Answer

**step1** Analyzing the given example

The given example is: $$x • y • z = y • x • z$$.
In this example, we observe that the first two numbers, `x` and `y`, have switched their positions in the multiplication operation. The number `z` remains in its original position relative to the product of `x` and `y`. This shows that changing the order of `x` and `y` does not change the overall result of the multiplication.

**step2** Understanding relevant algebraic properties

Let's review the definitions of the properties listed as options:
1. **Commutative Property of Multiplication**: This property states that the order in which two or more numbers are multiplied does not change the product.
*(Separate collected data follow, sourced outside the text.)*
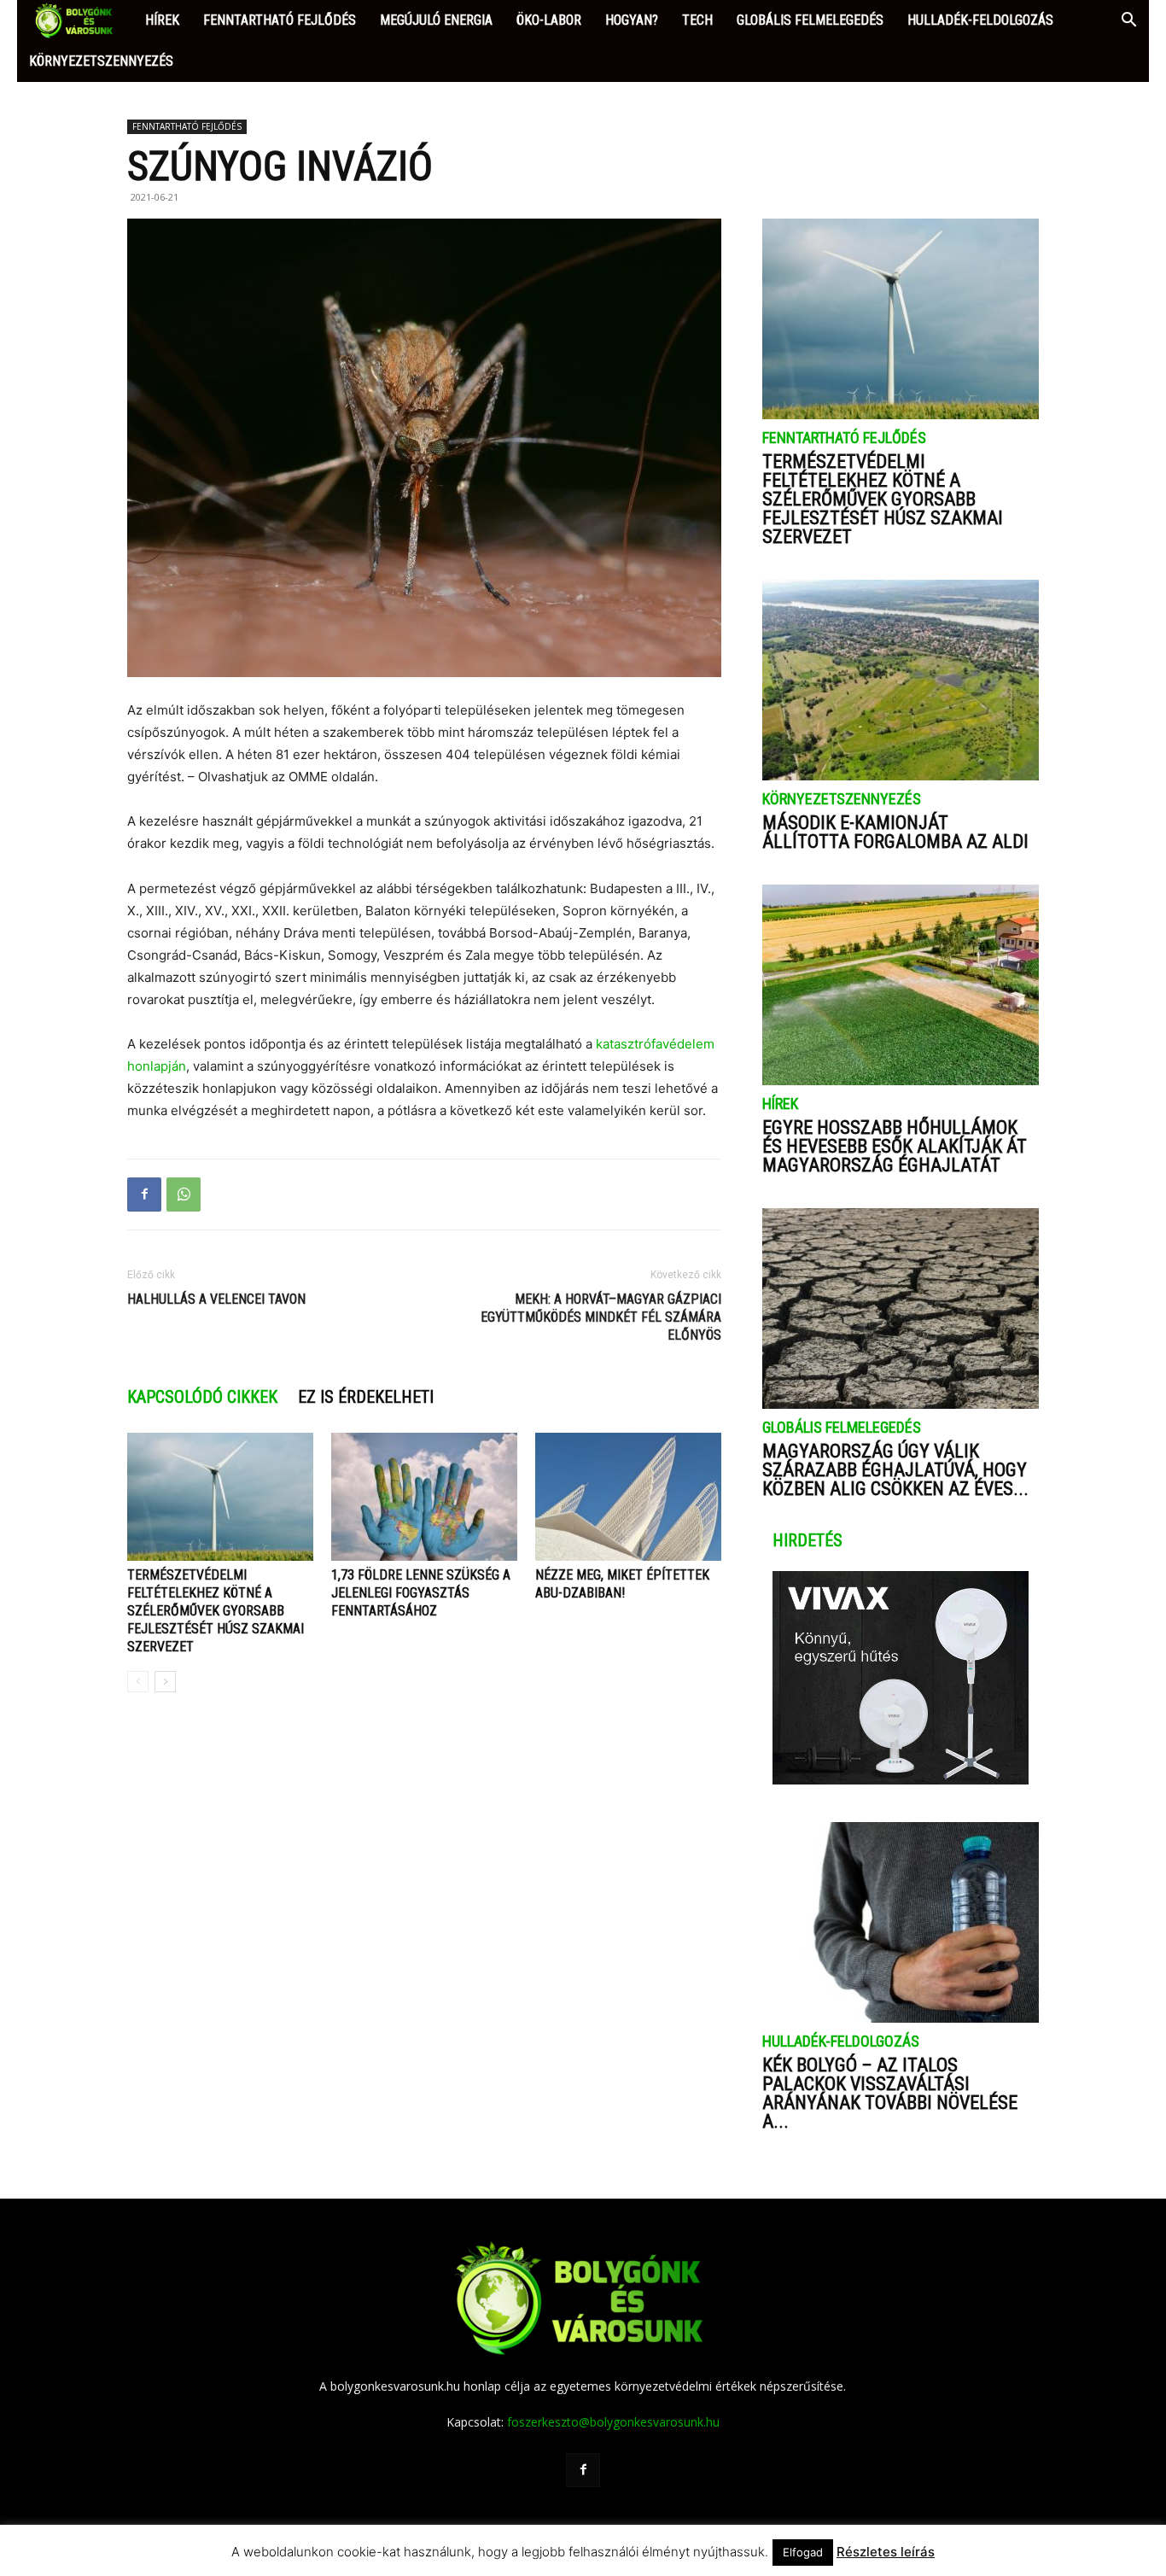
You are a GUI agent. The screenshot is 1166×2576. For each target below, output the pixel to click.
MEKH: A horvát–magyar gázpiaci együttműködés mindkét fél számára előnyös (601, 1317)
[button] (1128, 22)
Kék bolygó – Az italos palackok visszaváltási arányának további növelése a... (889, 2093)
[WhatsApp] (183, 1194)
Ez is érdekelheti (366, 1397)
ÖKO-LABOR (548, 20)
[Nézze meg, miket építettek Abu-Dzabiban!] (628, 1497)
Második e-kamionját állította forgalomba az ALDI (895, 832)
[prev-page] (138, 1681)
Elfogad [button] (803, 2552)
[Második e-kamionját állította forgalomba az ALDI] (900, 680)
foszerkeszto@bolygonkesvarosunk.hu (613, 2422)
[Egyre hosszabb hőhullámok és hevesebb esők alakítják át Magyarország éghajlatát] (900, 985)
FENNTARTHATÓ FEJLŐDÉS (279, 20)
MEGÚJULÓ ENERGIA (436, 20)
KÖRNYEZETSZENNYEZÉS (101, 61)
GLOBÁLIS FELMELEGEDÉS (810, 20)
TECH (697, 20)
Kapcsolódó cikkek (202, 1397)
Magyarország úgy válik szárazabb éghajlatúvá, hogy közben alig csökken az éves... (895, 1469)
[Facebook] (144, 1194)
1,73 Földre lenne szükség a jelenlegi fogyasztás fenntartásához (420, 1593)
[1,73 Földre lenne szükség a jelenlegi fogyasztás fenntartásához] (424, 1497)
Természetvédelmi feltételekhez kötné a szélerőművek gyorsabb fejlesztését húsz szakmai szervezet (215, 1611)
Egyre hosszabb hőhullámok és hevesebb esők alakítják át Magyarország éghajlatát (894, 1146)
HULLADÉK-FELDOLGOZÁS (980, 20)
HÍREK (162, 20)
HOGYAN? (631, 20)
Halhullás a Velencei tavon (216, 1299)
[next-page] (165, 1681)
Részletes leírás (886, 2552)
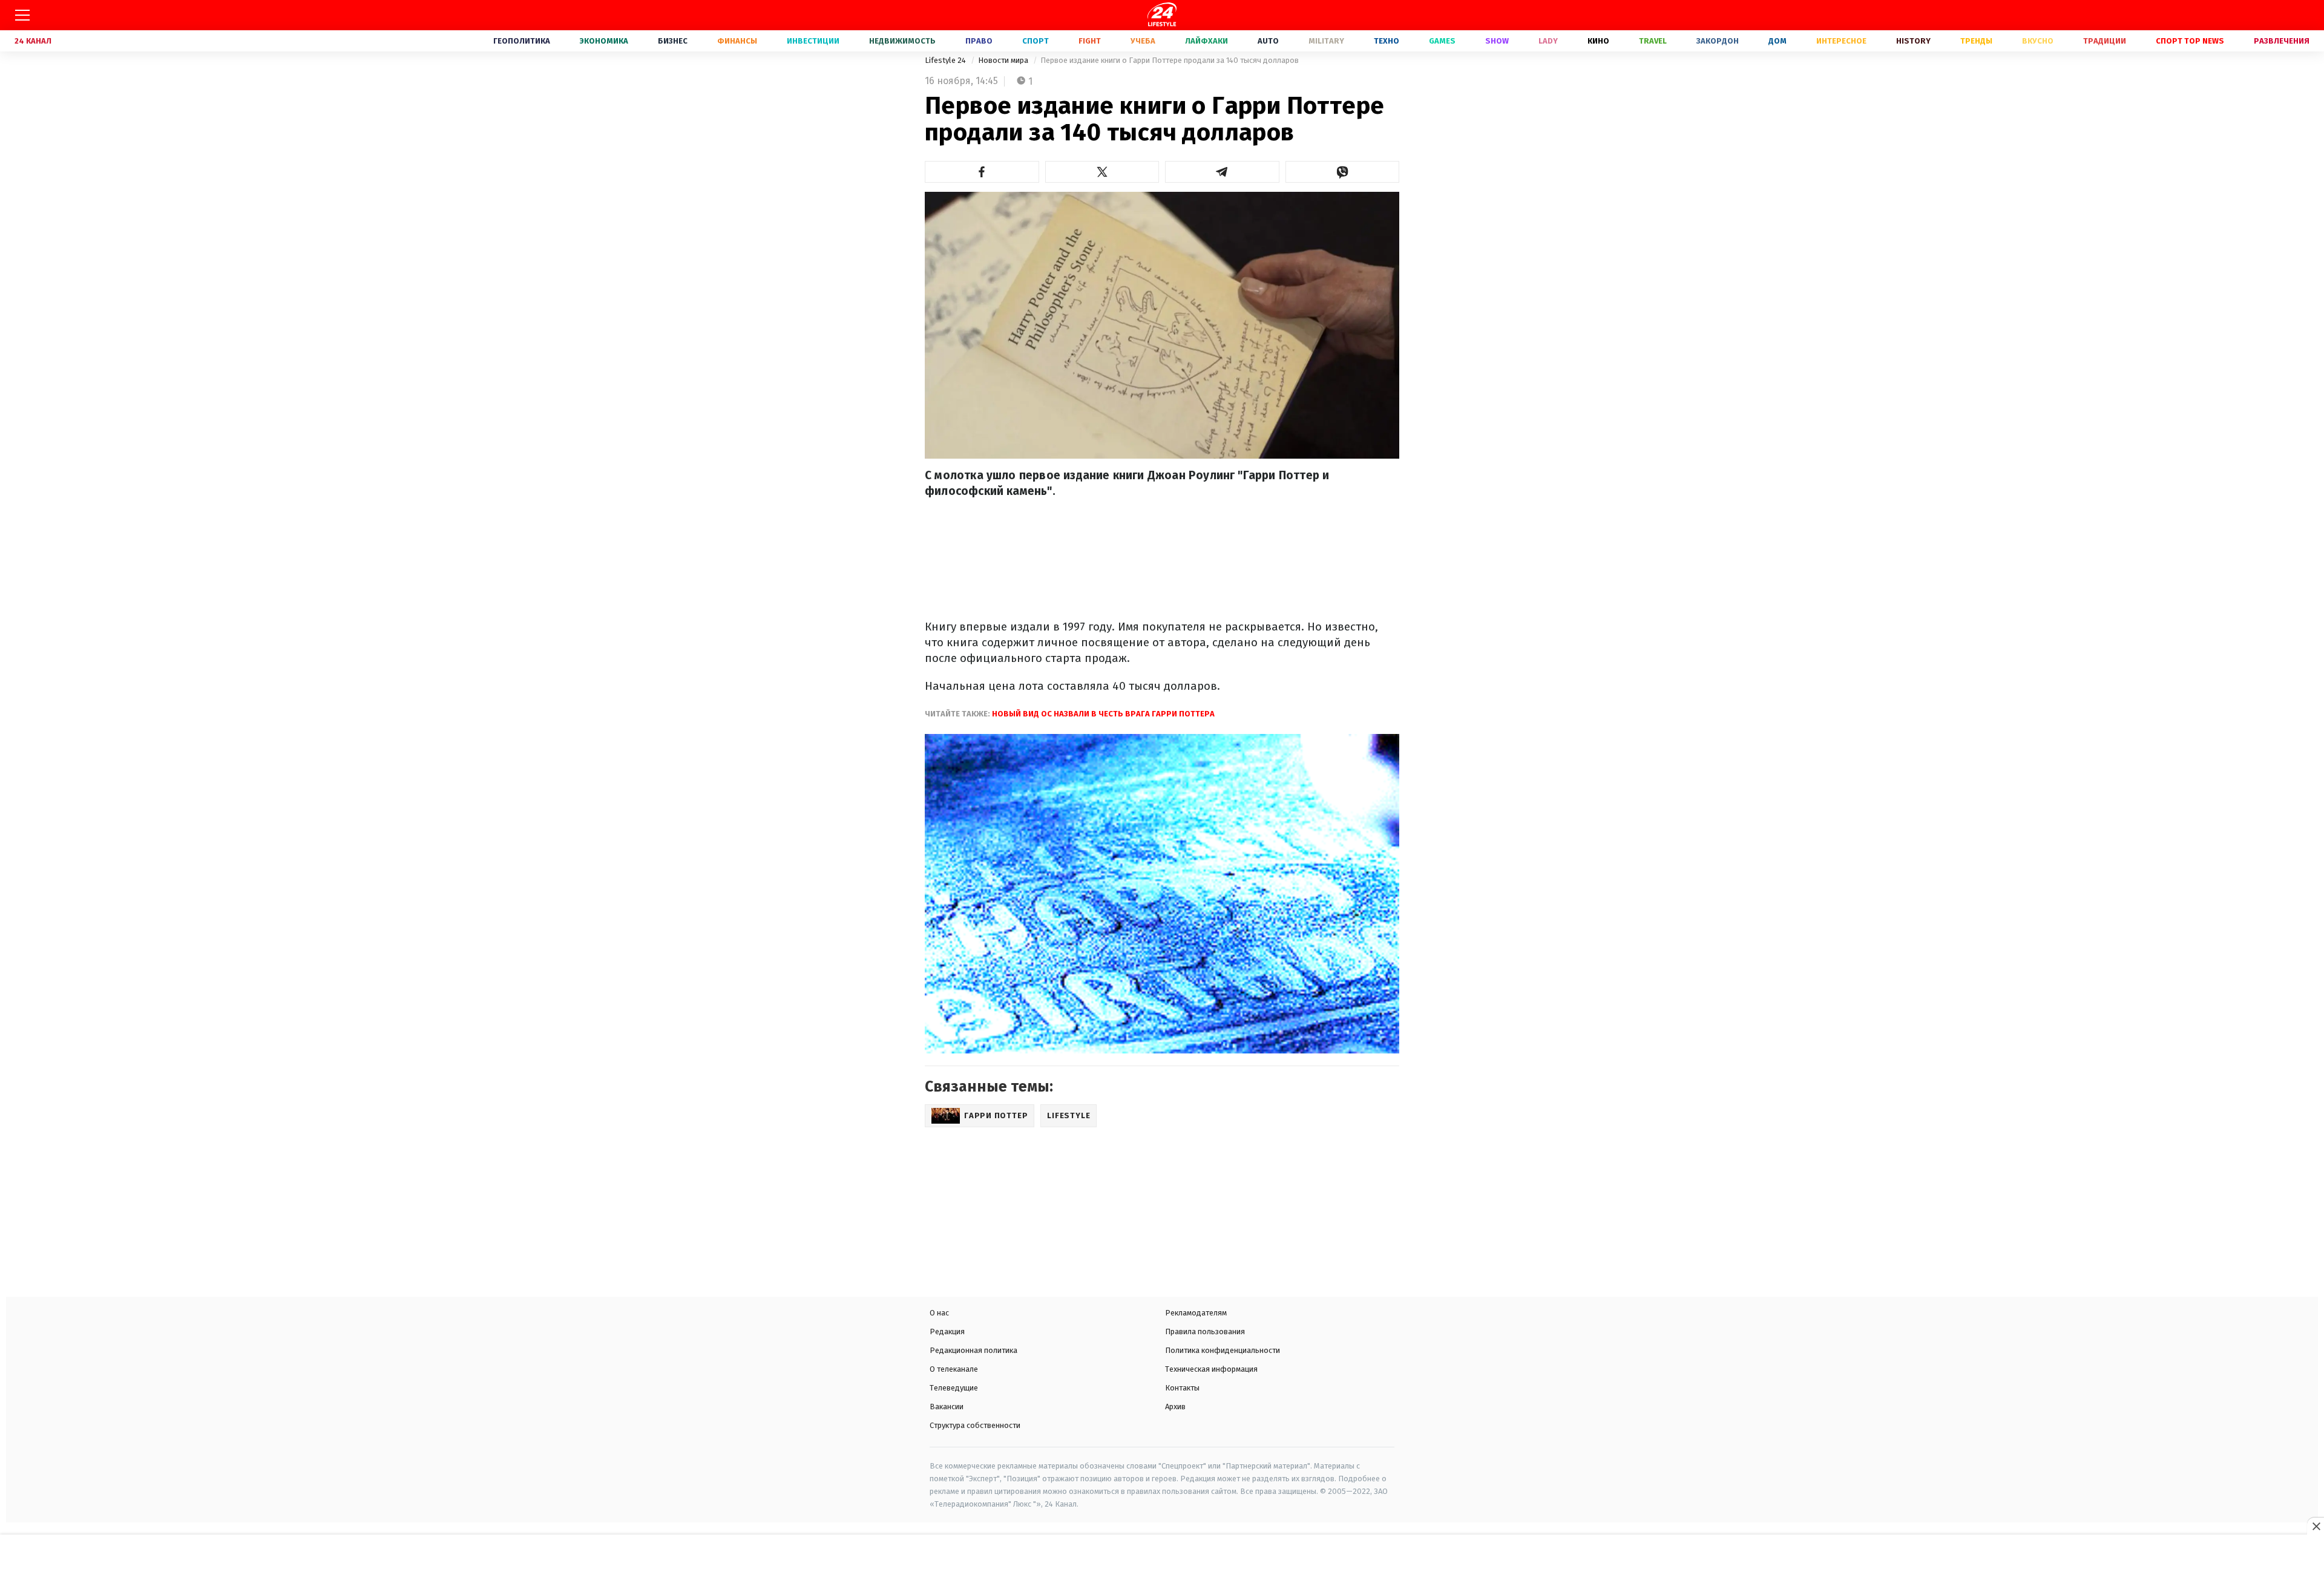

For example, $$2 \times 3$$ gives the same result as $$3 \times 2$$.
2. **Associative Property of Multiplication**: This property states that the way numbers are grouped in multiplication does not change the product. For example, $$(2 \times 3) \times 4$$ gives the same result as $$2 \times (3 \times 4)$$. This property involves changing the parentheses, or the grouping.
3. **Distributive Property**: This property shows how multiplication combines with addition or subtraction. For example, $$2 \times (3 + 4)$$ is equal to $$(2 \times 3) + (2 \times 4)$$.
4. **Transitive Property**: This property is generally used for relations like equality or inequality. For example, if A is equal to B, and B is equal to C, then A is equal to C.

**step3** Identifying the correct property demonstrated

By comparing the given example, `x • y • z = y • x • z`, with the definitions, we can see that only the order of the numbers being multiplied (`x` and `y`) has changed, while the product remains the same. This perfectly aligns with the definition of the **Commutative Property of Multiplication**.